Metabolic engineering of Thermoanaerobacterium aotearoense SCUT27 for glucose and cellobiose co-utilization by identification and overexpression of the endogenous cellobiose operon

Abstract Cellobiose is abundant in partial hydrolysis of lignocellulosic hydrolysates for the weak activity of β-glucosidase, the rate-limiting step in the enzymatic hydrolysis. Thermoanaerobacterium aotearoense SCUT27 termed SCUT27 has broad substrate spectrums and can co-utilize glucose and xylose, xylose and cellobiose. However, SCUT27 can’t co-utilize glucose and cellobiose due to carbon catabolite repression (CCR), which couldn’t be eliminated after ccpA knockout. The ability of co-utilizing glucose and cellobiose is a desirable feature of SCUT27 for industrial application. Four operons related to cellobiose utilization had been explored in SCUT27, named as Cel1, Cel2, Cel3 and Cel4. RT-PCR results showed that Cel2 operon is the only intact operon including integral cellobiose PTS transport elements and glycoside hydrolase, which is very important for cellobiose utilization.
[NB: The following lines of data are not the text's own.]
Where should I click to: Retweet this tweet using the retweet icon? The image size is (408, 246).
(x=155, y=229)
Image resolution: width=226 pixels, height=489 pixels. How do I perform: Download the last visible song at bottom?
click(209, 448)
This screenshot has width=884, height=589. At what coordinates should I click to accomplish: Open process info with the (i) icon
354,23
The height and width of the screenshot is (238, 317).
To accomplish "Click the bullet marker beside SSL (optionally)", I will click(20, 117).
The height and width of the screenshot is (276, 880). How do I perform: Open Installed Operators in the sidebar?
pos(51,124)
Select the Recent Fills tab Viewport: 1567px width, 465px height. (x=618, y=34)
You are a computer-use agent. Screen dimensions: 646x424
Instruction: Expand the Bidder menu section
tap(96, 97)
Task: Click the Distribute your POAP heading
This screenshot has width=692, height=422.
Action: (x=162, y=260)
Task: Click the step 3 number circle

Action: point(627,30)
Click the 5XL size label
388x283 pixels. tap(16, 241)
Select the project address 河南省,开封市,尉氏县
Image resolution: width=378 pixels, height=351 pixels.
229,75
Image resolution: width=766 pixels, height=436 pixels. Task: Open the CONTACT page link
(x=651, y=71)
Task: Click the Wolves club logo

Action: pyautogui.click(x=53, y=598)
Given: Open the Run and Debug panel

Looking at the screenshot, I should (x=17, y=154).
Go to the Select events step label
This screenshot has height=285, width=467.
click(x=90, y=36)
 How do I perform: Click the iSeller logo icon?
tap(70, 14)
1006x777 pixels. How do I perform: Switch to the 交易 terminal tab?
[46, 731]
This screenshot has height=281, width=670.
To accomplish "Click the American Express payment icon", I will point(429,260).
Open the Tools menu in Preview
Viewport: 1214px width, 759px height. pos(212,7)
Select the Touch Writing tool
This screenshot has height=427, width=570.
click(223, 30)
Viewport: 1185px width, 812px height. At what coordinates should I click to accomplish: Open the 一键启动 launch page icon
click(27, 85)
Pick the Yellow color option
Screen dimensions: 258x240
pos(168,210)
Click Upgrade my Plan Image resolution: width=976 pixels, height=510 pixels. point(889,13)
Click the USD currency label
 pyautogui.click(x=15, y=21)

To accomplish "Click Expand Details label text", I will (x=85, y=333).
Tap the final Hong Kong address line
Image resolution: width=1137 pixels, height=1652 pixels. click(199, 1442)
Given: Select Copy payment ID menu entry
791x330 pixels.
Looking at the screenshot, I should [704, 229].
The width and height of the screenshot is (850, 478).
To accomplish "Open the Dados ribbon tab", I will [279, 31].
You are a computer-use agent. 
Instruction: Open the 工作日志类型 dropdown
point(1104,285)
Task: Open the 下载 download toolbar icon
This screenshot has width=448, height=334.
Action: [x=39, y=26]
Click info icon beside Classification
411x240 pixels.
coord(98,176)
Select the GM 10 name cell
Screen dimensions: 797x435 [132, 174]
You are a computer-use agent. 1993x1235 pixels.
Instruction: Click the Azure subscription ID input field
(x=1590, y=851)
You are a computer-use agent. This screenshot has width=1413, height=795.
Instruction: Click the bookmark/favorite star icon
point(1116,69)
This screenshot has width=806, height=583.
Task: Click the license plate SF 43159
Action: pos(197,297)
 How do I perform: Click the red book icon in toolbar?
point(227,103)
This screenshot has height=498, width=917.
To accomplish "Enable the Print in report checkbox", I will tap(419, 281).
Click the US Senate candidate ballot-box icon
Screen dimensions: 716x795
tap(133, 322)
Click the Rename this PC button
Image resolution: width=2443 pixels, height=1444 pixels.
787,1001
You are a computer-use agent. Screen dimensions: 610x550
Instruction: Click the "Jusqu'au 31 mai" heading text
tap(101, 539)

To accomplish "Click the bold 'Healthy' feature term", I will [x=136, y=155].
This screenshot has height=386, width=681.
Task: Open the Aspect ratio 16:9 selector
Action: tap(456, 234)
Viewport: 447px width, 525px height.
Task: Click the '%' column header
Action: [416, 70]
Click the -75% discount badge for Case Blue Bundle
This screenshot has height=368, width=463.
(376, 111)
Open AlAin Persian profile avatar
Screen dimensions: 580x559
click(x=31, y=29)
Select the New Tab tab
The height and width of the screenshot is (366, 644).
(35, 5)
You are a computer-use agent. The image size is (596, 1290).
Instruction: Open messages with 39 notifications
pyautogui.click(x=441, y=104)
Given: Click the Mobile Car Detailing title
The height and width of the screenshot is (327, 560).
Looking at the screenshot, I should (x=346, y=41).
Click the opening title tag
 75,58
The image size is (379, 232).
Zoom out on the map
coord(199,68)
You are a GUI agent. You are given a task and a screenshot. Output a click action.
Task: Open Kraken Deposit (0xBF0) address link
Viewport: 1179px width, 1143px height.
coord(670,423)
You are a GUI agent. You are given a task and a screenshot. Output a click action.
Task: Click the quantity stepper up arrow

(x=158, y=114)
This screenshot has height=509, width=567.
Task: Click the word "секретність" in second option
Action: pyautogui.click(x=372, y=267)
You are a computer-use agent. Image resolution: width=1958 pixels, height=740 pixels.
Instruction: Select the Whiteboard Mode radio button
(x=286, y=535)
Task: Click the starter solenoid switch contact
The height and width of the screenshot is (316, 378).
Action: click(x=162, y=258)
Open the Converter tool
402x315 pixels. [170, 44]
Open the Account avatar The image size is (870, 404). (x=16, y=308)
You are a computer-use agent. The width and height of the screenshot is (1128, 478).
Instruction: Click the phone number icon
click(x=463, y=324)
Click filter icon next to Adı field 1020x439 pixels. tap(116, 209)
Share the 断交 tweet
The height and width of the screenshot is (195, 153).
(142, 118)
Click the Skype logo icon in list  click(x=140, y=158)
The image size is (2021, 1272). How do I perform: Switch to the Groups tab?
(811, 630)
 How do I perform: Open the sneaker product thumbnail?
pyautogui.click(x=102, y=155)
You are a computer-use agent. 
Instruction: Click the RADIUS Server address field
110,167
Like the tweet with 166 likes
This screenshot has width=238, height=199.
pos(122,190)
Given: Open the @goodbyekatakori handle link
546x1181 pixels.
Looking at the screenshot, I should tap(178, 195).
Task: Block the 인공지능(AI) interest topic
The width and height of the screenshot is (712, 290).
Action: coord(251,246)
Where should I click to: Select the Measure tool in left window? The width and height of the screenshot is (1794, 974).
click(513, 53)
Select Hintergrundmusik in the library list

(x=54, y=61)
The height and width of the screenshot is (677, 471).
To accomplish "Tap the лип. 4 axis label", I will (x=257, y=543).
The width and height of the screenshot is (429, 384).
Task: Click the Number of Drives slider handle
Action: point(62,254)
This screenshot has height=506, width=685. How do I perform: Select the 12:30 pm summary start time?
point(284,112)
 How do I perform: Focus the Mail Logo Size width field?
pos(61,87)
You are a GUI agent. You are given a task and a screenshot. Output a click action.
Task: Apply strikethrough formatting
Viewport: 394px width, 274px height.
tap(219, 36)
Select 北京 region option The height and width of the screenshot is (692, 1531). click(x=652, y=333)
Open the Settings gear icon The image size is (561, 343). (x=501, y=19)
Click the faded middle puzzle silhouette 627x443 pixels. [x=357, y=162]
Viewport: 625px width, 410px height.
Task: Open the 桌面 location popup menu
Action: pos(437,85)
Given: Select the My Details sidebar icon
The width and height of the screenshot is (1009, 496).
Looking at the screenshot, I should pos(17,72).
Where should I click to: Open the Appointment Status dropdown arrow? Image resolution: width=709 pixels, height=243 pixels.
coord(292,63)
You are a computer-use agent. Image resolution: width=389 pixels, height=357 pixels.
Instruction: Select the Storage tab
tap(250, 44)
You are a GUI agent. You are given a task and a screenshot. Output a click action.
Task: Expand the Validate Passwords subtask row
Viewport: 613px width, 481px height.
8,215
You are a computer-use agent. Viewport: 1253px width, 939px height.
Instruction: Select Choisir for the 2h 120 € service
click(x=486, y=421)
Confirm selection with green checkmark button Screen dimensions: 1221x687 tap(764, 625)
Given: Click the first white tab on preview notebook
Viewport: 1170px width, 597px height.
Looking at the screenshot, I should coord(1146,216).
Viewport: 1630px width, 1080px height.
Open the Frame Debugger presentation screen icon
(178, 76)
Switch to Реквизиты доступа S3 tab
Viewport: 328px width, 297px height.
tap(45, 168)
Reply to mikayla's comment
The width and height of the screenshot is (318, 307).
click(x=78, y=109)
The transcription of Cel2 was regulated by σ54-dependent transcription activator CelRcel2 (V518_2450). With sigma factor 54 (σ54) deletion, the transcription strength of Cel2 decreased significantly. By replacing the σ54-dependent promoter with the strong promoter of gene adhE (V518_0444), gene cluster bglpcel2EIIABCcel2 (V518_2444−2449) could be easily overexpressed and SCUT27/ΔcelRcel2/padhE obtained the ability to co-utilize glucose and cellobiose, which was a potential candidate for ethanol or lactic acid fermentation from partial hydrolysis of lignocellulosic hydrolysates.